SN: Allure claims data loss detection and response (DDR) is a new category in cybersecurity, how so?
SS: DDR is an approach to data security that focuses on the data itself, rather than the surrounding users and IT infrastructure. With DDR, you enhance the data with self-activating beacons, allowing you to track and protect documents wherever they go, inside or outside the organization’s network. It’s a new approach to the age-old problems of data loss and data control.
SN: How does this measure up versus securing the network or endpoints?
SS: The advantage of securing the data itself is that you're not relying on network and endpoint measures that inevitably fail. The challenge is that you really need to understand the constructs of the data you’re protecting in order to effectively secure it.
SN: How do you pitch securing the data itself to a market ingrained in securing the infrastructure around the data? Does anyone "get it?"
SS: It is a new approach, but we've been pleasantly surprised by how quickly companies and government agencies really do "get it." We quickly see heads nodding, and often people we talk to start coming up with use cases we hadn’t originally thought of.
SN: Please describe the role machine learning plays here.
SS: One of the key capabilities is the automatic generation of highly believable decoy documents and deceptive data that are automatically strategically placed in an enterprise's environment. For the very sophisticated threats we detect, "believability" of the content hackers are targeting for exfiltration is very important.
AI and machine learning is crucial to generate unbounded amounts of deceptive material in real-time. We devised a novel way to do this by placing decoys in strategic locations that are enticing to attackers. With the addition of beacons in these materials, we detect data exfiltration and where documents were remotely opened. This is a very strong signal of real attacks, the kind of alert security personnel want to know.
SN: Where does the data to train the machine learning come from?
SS: We use AI and machine learning techniques in many ways. Perhaps the most interesting is the unique way we generate deceptive materials. The algorithms we use are applied to archives of old data from which we learn how to modify that content to make it appear recent. There are untold stores of old data available for us to use.

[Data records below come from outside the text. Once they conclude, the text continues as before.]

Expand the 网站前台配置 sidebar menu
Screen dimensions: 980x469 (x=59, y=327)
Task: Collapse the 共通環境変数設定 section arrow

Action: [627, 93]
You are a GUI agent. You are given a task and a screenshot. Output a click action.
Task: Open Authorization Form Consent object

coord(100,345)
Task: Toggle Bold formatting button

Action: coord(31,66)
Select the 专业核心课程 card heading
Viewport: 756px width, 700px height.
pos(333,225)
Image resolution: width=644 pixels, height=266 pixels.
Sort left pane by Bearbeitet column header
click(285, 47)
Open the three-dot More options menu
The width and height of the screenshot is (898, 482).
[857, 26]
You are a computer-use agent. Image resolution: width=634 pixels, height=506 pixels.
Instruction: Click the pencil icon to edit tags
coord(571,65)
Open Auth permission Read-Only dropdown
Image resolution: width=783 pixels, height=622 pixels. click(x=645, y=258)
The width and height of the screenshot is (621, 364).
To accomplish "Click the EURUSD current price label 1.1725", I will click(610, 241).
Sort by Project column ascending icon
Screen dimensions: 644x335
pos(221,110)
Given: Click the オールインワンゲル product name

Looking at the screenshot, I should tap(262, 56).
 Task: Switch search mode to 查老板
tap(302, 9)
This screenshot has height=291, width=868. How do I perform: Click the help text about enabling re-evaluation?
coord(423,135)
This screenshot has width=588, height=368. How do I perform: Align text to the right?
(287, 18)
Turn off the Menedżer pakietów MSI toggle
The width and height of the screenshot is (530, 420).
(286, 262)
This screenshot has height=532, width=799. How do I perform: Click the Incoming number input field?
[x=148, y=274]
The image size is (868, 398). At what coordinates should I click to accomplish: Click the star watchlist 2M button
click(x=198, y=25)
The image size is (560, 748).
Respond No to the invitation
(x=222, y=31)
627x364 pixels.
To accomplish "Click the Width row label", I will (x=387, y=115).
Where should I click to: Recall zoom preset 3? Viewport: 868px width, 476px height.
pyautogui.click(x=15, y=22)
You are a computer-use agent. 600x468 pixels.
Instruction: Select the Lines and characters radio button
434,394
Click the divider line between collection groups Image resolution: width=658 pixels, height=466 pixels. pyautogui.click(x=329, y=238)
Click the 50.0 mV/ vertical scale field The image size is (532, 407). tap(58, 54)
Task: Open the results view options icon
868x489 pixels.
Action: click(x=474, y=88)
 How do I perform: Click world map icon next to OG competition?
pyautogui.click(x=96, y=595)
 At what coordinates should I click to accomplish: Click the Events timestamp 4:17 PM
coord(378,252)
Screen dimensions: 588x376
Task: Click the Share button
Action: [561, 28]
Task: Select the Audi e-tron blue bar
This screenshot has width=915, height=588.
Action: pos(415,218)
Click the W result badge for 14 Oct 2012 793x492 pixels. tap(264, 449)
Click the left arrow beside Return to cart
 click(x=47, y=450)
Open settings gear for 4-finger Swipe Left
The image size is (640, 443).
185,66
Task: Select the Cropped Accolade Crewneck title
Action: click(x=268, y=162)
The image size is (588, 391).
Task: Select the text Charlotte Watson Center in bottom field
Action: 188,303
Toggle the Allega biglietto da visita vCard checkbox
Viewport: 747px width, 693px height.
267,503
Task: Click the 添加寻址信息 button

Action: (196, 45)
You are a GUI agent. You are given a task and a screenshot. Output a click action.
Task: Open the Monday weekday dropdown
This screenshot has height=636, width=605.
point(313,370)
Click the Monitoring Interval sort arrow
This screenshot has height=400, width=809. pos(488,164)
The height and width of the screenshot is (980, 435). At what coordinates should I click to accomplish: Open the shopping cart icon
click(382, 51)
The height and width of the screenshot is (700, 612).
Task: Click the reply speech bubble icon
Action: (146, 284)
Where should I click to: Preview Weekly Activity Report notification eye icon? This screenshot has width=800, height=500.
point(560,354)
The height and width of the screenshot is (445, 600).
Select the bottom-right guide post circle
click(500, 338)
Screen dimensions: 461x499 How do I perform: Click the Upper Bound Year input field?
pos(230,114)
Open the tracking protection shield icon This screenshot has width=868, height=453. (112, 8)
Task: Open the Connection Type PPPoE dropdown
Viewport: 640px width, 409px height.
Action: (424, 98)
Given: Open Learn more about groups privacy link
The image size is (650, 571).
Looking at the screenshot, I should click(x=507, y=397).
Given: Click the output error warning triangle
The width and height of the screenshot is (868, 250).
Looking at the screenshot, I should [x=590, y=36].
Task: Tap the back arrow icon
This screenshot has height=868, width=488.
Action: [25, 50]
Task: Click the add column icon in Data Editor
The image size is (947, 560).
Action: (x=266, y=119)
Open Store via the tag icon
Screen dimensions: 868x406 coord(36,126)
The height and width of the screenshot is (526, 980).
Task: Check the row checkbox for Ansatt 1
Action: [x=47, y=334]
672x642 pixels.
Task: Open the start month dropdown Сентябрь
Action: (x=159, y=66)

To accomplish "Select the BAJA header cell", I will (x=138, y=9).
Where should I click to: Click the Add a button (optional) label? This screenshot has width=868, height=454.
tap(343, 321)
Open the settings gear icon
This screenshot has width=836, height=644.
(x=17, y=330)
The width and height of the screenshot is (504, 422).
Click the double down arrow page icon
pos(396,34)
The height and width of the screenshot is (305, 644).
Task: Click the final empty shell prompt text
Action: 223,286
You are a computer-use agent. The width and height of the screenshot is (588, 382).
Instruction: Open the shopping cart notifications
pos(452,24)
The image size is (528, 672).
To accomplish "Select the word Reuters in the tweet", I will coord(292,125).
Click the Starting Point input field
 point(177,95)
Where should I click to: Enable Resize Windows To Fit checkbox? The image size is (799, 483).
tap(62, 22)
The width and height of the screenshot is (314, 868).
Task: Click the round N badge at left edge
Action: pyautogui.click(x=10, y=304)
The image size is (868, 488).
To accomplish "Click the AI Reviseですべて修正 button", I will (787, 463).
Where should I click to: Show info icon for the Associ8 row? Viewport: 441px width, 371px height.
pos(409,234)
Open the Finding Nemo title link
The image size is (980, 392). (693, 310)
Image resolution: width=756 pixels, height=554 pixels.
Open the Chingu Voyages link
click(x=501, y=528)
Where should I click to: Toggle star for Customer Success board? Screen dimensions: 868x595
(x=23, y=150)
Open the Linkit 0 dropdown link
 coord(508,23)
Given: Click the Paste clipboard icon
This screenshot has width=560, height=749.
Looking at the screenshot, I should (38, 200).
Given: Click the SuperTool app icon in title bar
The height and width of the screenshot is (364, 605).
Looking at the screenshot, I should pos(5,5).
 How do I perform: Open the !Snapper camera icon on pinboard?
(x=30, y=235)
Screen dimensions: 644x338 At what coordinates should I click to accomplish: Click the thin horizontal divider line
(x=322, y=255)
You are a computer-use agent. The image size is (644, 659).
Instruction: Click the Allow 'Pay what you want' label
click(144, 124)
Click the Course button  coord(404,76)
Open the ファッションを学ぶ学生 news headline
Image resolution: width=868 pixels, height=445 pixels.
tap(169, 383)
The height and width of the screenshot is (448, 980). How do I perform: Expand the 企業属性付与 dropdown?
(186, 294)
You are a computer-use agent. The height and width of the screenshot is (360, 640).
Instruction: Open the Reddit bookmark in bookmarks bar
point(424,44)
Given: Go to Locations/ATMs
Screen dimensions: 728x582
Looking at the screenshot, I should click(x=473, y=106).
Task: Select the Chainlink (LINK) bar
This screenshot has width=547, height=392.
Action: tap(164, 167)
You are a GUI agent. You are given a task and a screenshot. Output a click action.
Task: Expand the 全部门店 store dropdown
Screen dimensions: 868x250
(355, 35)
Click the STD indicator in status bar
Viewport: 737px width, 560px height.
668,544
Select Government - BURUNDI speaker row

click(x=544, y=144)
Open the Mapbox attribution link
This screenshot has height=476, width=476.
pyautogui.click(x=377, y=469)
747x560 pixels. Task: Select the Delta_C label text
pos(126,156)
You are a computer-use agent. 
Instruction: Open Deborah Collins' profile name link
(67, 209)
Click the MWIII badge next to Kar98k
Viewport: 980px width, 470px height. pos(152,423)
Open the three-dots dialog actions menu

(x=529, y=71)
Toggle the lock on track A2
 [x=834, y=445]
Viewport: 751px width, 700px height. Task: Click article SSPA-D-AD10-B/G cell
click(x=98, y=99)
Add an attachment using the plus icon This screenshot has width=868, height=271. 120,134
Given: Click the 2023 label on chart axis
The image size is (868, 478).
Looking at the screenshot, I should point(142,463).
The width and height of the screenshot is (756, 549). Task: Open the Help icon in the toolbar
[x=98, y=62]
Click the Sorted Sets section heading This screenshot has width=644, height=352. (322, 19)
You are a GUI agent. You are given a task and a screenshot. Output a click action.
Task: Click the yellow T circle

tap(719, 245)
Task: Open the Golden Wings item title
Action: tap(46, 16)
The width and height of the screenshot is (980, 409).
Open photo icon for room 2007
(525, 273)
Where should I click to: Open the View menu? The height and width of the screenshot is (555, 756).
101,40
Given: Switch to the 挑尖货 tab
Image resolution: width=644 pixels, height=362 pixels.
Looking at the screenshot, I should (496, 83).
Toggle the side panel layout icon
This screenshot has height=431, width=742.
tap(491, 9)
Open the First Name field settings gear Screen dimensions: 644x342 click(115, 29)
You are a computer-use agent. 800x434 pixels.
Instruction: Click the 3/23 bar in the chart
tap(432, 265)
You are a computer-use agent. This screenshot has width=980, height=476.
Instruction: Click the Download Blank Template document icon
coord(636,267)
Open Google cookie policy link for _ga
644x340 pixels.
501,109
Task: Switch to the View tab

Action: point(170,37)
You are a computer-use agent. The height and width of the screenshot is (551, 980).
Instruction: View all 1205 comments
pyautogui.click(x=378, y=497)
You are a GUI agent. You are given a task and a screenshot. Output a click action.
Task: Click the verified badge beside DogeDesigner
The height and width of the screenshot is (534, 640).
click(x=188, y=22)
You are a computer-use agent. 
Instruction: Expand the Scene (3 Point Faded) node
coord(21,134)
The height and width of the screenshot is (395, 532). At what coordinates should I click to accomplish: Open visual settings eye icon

SN: How did the application of AI get this point?
SS: It was my idea to apply AI and machine learning to security problems that were not obvious twenty years ago. Conventional wisdom was focused on prevention, with the mindset that one could build a secure system from hardware architectures up the stack to user interfaces. I thought that was a fool's errand and would fail to solve the problem; no system would be absolutely secure.
Thus, detection technology was a required element of any security architecture and that's where I focused. The complexity of the communication behaviors, amount and kind of data flowing through today's systems creates a context where detecting attacks is very hard, and cannot entirely rely upon human experts to devise the technologies. Only machine learning can do an effective job to learn what is a malicious behavior and what is an expected normal behavior.
SN: What's the potential you believe that AI has to be a force for good in the cybersecurity world?
SS: I cannot imagine a better good for the world than to create security solutions that make it more difficult for attackers to win. My goal is to make the Internet safe. There just isn't enough human expertise and work effort to devise a very good detection system by hand. Thank goodness, the community now knows that machine learning is the only hope for securing our systems.
Editor's note: This article was condensed and edited for clarity.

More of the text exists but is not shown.